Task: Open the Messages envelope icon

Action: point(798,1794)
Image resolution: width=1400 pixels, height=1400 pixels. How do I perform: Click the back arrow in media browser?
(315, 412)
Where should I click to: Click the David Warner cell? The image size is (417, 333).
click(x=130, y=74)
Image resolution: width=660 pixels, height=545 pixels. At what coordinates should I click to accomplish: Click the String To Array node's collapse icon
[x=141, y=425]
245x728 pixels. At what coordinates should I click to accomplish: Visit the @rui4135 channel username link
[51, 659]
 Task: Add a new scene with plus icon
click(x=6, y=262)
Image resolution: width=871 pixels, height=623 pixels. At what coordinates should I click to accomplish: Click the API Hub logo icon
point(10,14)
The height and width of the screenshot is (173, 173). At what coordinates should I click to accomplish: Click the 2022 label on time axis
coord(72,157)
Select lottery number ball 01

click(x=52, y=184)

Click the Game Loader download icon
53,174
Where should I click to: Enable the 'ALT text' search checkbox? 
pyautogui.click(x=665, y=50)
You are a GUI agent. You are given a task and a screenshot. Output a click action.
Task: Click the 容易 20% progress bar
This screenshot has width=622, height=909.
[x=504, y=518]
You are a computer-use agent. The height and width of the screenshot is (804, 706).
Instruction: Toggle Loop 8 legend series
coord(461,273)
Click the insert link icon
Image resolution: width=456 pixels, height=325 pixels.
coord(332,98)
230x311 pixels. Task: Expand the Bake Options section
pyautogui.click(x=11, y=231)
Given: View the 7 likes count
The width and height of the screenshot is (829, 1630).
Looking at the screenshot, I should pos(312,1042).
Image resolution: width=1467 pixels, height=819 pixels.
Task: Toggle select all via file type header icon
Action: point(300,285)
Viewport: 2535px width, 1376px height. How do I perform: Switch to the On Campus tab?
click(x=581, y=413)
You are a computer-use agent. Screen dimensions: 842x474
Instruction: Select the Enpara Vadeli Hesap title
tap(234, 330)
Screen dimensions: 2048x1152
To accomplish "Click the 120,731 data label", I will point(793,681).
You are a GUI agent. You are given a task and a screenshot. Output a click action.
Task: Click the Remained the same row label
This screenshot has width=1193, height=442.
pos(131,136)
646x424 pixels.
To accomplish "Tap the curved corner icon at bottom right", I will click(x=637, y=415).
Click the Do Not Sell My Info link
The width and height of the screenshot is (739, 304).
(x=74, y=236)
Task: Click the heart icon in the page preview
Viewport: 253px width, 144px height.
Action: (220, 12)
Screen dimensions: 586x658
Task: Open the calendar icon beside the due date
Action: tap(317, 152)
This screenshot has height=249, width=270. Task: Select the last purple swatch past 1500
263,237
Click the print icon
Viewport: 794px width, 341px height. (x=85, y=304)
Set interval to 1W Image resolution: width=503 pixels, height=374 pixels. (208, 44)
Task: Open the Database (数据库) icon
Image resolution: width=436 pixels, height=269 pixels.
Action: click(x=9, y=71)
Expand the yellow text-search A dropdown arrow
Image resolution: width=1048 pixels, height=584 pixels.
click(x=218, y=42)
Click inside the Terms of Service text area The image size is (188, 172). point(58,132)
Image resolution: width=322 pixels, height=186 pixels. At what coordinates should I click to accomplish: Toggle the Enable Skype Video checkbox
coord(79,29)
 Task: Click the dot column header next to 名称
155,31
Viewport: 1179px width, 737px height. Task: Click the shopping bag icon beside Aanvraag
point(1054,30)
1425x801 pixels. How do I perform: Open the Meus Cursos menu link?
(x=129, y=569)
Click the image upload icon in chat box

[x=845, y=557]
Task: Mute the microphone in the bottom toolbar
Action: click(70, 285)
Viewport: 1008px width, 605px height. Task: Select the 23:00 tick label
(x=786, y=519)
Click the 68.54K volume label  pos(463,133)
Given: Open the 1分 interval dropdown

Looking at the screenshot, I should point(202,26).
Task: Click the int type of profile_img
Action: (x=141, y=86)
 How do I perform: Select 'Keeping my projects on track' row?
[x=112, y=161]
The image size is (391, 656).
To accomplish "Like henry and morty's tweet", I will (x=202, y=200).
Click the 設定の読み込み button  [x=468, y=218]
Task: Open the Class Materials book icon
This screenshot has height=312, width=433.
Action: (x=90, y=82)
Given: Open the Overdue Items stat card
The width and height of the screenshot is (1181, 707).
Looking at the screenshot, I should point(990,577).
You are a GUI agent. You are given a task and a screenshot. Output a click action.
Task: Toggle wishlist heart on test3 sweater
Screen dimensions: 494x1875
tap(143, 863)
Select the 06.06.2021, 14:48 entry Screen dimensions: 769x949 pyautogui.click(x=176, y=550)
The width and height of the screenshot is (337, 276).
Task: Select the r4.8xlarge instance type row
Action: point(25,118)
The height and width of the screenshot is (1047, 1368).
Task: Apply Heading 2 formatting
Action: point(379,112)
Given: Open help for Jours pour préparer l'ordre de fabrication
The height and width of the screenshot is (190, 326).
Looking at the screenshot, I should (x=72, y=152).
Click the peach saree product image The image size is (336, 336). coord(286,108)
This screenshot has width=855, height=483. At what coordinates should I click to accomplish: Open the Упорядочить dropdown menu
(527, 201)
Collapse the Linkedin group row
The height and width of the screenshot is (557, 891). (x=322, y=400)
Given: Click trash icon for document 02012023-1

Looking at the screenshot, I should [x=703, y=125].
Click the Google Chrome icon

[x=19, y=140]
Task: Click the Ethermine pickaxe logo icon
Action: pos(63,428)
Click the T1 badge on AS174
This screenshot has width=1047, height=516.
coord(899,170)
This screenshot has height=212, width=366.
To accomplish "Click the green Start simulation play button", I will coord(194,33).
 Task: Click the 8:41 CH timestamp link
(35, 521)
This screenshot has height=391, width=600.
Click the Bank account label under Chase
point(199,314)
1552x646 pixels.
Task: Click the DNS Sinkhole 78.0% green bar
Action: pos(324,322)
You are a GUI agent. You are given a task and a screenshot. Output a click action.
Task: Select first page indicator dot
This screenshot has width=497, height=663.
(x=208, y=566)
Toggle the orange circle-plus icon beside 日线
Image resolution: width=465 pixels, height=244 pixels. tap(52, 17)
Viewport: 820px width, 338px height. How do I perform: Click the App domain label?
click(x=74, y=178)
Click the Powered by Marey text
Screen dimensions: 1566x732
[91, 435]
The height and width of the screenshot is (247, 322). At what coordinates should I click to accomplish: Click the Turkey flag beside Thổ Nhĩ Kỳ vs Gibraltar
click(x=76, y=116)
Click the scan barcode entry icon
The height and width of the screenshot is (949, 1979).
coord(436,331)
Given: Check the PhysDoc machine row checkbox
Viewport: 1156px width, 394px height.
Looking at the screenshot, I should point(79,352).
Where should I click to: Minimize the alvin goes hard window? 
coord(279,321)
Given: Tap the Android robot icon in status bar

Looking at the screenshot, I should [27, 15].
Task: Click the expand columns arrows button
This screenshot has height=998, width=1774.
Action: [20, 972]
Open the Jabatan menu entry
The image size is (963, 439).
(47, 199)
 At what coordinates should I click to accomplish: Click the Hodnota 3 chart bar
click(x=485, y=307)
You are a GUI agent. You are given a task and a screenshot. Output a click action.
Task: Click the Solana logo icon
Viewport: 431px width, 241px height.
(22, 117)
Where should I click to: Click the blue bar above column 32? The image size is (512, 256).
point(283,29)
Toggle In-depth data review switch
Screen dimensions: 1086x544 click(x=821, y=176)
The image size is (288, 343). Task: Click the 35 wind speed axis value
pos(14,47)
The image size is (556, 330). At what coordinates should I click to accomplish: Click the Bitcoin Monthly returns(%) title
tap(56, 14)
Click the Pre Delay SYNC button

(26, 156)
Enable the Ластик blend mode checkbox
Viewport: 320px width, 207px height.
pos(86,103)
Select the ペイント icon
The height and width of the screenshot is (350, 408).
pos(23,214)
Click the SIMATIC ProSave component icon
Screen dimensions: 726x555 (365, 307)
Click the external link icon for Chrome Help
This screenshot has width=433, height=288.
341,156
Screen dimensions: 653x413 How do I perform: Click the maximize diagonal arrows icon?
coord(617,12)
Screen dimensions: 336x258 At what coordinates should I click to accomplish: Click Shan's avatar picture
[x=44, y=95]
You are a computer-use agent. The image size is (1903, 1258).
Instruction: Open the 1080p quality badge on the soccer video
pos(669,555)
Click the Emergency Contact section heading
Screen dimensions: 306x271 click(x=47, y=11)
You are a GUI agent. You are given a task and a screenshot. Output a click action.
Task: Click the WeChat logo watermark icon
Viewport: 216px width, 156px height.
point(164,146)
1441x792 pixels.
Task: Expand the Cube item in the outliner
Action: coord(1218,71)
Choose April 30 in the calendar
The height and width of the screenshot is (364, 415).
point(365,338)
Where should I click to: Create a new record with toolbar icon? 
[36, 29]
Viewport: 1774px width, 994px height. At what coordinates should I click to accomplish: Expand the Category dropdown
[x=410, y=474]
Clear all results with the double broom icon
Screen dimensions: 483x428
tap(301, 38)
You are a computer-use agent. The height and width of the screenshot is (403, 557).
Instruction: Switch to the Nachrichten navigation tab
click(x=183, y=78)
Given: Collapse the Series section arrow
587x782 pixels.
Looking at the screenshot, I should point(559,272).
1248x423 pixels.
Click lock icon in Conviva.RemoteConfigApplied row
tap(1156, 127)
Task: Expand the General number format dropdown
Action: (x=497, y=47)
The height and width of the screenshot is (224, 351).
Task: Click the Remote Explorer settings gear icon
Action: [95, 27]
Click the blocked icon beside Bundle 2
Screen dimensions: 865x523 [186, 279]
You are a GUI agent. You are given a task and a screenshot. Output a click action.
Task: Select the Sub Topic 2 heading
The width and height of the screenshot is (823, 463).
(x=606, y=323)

# # #

TASK TO CARRY OUT = Put the lines of the data, from the line containing "The image size is (391, 656)." through the line containing "The height and width of the screenshot is (557, 891).", inclusive, into a JSON list of strings, one string per line and no blank lines.

RESULT BELOW =
[
  "The image size is (391, 656).",
  "To accomplish \"Like henry and morty's tweet\", I will (x=202, y=200).",
  "Click the 設定の読み込み button  [x=468, y=218]",
  "Task: Open the Class Materials book icon",
  "This screenshot has height=312, width=433.",
  "Action: (x=90, y=82)",
  "Given: Open the Overdue Items stat card",
  "The width and height of the screenshot is (1181, 707).",
  "Looking at the screenshot, I should point(990,577).",
  "You are a GUI agent. You are given a task and a screenshot. Output a click action.",
  "Task: Toggle wishlist heart on test3 sweater",
  "Screen dimensions: 494x1875",
  "tap(143, 863)",
  "Select the 06.06.2021, 14:48 entry Screen dimensions: 769x949 pyautogui.click(x=176, y=550)",
  "The width and height of the screenshot is (337, 276).",
  "Task: Select the r4.8xlarge instance type row",
  "Action: point(25,118)",
  "The height and width of the screenshot is (1047, 1368).",
  "Task: Apply Heading 2 formatting",
  "Action: point(379,112)",
  "Given: Open help for Jours pour préparer l'ordre de fabrication",
  "The height and width of the screenshot is (190, 326).",
  "Looking at the screenshot, I should (x=72, y=152).",
  "Click the peach saree product image The image size is (336, 336). coord(286,108)",
  "This screenshot has width=855, height=483. At what coordinates should I click to accomplish: Open the Упорядочить dropdown menu",
  "(527, 201)",
  "Collapse the Linkedin group row",
  "The height and width of the screenshot is (557, 891). (x=322, y=400)"
]